◆ Task
From the biography of Francis Spring Walker below, extract word for word the part that opens with the words containing "He was educated" and closes with "before being invalided.".

◆ Text section
======

- Born: 6 January 1876 Glanbehy, County Kerry, Ireland
- Died: 24 June 1941 (aged 65) Caragh Lake, County Kerry, Ireland
- Allegiance: United Kingdom
- Branch: British Army
- Service years: 1900-1922
- Rank: Lieutenant-Colonel
- Conflicts: Second Boer War First World War
- Awards: Commander of the Order of the British Empire, Mention in Dispatches

= Francis Spring Walker =

British Army medical officer (1876–1941)

Lieutenant-Colonel Francis Spring Walker (6 January 1876 – 24 June 1941) was a British Army officer.

He was educated at Dean Close School, Cheltenham. He received his diploma for Licentiate Midwifing from the Royal College of Surgeons of Ireland in 1898. He was also educated at Trinity College, Dublin.

He was commissioned into the Royal Army Medical Corps on 25 April 1900 and served in the Second Boer War in the Orange River Colony and Cape Colony from June to December 1900 before being invalided.

Between 1902-03, when his health broke down and he had to go on half-pay for 8 months, and 1905-1908 he served in India and was promoted to Captain 25 April 1903. He was stationed at Ferozepore in 1908. He was promoted to Major 25 April 1912. With the outbreak of the First World War in 1914, Spring Walker sailed to France with the 16th Field Ambulance of the British Expeditionary Force on 11 September 1914, where he served until 15 January 1915 when he was invalided.

On 17 February 1915, he was Mentioned in Dispatches for the first time. He served in the Gallipoli Campaign as a medical officer in command of the Hospital Carrier Vladivian at Suvla Bay and Malta 1915-16 as O.C. No. 3 Convalescent Camp, Ghain Tuffeyh, Malta.

Back in the UK he was the O.C. Military Hospital, Taunton and Military Hospital Cork.

He was promoted to Lieutenant-Colonel 26 December 1917.

On 3 June 1919, he was decorated as a Commander of the Order of the British Empire. On 10 and 29 July that same year, he was Mentioned in Dispatches for a second and third time. He retired from the army in May 1920, but remained on the officer reserve list until 1922. He returned to County Cork, Ireland, where he died in 1941.

======

[Stored dataset items]
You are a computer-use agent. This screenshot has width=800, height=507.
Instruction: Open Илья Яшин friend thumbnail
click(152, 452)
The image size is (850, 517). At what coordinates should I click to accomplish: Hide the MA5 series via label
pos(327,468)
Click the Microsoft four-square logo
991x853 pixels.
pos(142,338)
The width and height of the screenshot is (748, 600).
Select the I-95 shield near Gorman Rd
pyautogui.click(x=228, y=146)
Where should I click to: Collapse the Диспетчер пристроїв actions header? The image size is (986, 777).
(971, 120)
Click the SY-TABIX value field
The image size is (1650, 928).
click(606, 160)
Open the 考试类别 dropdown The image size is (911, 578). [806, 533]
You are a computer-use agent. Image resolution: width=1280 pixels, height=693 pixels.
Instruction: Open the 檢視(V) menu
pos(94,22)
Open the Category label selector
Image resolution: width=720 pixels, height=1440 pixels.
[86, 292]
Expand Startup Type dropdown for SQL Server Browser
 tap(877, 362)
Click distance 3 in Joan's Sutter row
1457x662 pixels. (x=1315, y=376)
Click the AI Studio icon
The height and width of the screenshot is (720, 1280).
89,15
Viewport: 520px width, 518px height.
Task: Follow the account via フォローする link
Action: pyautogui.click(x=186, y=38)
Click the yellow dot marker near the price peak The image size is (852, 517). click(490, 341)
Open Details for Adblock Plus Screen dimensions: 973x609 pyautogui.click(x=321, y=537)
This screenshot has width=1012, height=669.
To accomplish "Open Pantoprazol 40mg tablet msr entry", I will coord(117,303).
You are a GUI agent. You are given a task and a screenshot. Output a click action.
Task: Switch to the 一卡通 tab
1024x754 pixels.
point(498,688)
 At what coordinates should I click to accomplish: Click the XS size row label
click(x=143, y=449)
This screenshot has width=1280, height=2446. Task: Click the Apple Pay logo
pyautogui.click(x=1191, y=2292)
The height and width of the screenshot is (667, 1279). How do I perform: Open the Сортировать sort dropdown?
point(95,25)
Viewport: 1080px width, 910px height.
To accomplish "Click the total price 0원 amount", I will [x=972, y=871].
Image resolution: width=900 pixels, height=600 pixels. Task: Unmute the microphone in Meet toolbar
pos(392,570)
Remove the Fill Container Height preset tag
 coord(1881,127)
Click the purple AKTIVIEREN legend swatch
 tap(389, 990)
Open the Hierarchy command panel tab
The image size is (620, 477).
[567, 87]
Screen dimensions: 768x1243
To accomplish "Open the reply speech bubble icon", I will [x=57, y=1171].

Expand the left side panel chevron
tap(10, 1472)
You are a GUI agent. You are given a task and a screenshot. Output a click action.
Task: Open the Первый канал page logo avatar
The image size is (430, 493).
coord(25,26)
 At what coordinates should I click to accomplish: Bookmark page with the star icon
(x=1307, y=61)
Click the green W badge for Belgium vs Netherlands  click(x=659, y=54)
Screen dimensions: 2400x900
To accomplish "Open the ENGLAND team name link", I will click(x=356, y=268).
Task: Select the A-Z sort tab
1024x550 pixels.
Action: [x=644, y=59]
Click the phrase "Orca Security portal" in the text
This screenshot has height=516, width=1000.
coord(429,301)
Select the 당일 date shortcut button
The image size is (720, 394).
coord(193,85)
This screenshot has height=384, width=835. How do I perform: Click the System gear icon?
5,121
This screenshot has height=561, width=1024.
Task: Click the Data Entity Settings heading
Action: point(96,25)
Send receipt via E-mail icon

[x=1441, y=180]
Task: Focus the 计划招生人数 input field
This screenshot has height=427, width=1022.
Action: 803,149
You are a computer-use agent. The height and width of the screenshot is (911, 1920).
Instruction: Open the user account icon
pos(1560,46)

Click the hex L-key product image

======

◆ Answer for this exercise
He was educated at Dean Close School, Cheltenham. He received his diploma for Licentiate Midwifing from the Royal College of Surgeons of Ireland in 1898. He was also educated at Trinity College, Dublin.

He was commissioned into the Royal Army Medical Corps on 25 April 1900 and served in the Second Boer War in the Orange River Colony and Cape Colony from June to December 1900 before being invalided.